Surface-based Molecular Design with Multi-modal Flow Matching
This work addresses the challenge of designing therapeutic peptides for undruggable targets by integrating surface information, offering a novel approach that could enhance drug discovery.
The paper tackled the problem of peptide design by incorporating molecular surfaces, which are critical for protein-protein interactions but previously underexplored, and introduced SurfFlow, a surface-based generative algorithm that outperformed full-atom baselines on the PepMerge benchmark.

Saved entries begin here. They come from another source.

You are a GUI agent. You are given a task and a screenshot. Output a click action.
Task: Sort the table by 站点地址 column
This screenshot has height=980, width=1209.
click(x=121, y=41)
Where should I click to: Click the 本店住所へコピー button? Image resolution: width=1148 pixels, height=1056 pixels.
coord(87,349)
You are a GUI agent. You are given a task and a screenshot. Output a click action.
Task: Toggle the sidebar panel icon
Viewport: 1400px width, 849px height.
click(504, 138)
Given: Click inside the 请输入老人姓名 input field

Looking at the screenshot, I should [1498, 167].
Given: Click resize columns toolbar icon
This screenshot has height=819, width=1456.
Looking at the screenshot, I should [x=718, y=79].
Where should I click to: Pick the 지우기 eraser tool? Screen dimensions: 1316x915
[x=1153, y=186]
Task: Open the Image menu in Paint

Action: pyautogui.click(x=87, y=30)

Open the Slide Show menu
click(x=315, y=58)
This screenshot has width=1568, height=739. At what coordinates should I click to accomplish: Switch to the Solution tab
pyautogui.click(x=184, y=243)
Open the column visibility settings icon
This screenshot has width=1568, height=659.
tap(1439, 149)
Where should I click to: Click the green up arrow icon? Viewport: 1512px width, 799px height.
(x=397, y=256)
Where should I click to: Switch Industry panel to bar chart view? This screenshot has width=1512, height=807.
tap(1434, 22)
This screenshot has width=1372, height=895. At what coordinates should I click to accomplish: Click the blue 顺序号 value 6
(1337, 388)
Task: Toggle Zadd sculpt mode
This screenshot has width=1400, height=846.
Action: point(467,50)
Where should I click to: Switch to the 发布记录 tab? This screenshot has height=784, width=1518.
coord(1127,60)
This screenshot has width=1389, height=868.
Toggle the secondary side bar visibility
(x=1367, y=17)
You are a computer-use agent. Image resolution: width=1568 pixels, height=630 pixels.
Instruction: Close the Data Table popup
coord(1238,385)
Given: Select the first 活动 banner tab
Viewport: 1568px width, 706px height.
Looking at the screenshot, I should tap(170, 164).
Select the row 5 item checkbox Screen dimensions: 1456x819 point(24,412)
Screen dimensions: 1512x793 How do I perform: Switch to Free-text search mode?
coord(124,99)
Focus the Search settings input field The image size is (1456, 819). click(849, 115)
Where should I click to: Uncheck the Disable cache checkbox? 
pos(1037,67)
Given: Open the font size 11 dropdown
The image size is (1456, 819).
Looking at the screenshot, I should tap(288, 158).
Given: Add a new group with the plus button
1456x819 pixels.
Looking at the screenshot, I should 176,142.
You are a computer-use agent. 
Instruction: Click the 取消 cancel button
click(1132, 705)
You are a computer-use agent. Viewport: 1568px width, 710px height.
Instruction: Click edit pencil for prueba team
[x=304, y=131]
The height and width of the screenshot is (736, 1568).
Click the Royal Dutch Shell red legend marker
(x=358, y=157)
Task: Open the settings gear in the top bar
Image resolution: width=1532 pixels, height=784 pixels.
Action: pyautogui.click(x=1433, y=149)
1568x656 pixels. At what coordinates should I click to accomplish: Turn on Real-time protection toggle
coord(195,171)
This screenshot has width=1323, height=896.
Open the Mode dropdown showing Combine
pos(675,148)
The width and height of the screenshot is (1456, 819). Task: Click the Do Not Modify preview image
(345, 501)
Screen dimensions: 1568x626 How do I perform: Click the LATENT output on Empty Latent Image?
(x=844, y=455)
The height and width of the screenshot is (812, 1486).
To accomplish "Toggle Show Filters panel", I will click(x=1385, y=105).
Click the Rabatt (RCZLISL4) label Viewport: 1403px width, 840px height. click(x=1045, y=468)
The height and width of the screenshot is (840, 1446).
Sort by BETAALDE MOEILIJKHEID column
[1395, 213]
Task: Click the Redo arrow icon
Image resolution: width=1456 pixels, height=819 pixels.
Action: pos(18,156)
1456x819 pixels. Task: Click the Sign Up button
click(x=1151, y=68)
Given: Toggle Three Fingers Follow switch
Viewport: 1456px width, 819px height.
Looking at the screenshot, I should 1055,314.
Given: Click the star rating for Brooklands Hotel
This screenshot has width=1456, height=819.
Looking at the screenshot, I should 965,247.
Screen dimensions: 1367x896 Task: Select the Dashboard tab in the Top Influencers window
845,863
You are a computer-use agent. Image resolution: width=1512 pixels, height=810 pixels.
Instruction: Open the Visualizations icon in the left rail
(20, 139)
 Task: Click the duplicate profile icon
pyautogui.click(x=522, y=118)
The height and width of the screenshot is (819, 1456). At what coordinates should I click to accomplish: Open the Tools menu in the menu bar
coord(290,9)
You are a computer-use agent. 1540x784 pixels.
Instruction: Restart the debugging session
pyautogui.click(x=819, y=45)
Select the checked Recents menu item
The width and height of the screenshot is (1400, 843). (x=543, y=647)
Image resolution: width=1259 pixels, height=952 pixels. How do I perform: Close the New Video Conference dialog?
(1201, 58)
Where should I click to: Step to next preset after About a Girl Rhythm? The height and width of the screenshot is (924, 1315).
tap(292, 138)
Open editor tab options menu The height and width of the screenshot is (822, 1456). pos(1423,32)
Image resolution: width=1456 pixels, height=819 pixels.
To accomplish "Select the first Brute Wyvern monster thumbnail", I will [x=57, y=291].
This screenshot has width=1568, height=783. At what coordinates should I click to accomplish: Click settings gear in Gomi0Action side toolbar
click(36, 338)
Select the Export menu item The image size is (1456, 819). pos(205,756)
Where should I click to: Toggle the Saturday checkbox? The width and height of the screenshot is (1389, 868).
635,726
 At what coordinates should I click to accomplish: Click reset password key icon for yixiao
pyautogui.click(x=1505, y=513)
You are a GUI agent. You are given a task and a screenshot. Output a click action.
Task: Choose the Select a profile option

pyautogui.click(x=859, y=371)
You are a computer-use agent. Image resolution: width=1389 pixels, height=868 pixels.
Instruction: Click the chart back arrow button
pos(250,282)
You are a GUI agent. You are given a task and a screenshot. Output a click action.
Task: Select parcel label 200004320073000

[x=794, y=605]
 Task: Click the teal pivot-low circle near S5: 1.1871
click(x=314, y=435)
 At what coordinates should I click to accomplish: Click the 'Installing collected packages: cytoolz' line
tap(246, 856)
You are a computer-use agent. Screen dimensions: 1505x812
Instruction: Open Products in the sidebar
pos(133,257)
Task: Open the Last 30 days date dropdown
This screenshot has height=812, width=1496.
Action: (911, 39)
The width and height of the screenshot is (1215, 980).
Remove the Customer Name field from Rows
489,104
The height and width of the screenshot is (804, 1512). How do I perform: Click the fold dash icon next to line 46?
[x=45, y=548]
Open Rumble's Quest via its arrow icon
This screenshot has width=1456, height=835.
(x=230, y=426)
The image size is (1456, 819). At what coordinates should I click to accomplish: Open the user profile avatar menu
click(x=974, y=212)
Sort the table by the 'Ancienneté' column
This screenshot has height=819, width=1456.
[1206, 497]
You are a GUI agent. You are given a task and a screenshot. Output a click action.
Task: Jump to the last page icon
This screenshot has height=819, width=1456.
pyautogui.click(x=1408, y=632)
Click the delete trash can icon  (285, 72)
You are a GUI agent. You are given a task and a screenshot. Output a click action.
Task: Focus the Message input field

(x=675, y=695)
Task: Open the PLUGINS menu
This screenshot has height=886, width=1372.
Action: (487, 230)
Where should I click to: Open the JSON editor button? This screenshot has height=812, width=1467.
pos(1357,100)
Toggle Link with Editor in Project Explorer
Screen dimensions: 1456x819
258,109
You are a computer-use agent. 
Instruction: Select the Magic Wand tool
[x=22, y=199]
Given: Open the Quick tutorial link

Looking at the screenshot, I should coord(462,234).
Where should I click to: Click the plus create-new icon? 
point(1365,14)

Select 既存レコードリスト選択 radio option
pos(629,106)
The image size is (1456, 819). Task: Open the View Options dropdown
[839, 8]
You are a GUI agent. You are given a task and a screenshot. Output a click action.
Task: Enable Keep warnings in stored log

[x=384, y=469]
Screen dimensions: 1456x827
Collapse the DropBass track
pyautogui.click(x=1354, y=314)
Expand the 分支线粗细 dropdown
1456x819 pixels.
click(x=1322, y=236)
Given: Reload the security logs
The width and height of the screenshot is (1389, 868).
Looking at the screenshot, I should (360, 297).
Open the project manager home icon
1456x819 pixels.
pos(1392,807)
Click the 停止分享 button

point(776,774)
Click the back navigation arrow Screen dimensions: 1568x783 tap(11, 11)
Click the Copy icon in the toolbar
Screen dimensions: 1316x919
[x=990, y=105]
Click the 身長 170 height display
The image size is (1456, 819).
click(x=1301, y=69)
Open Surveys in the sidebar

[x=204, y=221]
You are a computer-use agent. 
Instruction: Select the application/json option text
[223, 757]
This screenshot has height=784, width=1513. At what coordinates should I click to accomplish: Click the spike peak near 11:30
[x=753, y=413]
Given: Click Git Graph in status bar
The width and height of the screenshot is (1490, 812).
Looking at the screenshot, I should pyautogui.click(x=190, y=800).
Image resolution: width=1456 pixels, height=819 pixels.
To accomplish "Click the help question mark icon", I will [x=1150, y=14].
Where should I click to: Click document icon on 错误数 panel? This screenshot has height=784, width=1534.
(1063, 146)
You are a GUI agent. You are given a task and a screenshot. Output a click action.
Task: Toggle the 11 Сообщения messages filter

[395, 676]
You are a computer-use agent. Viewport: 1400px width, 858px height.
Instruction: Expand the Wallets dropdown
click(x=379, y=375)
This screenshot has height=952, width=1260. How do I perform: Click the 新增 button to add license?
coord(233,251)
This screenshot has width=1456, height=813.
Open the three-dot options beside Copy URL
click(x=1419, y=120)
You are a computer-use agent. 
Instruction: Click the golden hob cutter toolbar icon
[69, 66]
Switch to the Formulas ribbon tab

Therapeutic peptides show promise in targeting previously undruggable binding sites, with recent advancements in deep generative models enabling full-atom peptide co-design for specific protein receptors. However, the critical role of molecular surfaces in protein-protein interactions (PPIs) has been underexplored. To bridge this gap, we propose an omni-design peptides generation paradigm, called SurfFlow, a novel surface-based generative algorithm that enables comprehensive co-design of sequence, structure, and surface for peptides. SurfFlow employs a multi-modality conditional flow matching (CFM) architecture to learn distributions of surface geometries and biochemical properties, enhancing peptide binding accuracy. Evaluated on the comprehensive PepMerge benchmark, SurfFlow consistently outperforms full-atom baselines across all metrics. These results highlight the advantages of considering molecular surfaces in de novo peptide discovery and demonstrate the potential of integrating multiple protein modalities for more effective therapeutic peptide discovery.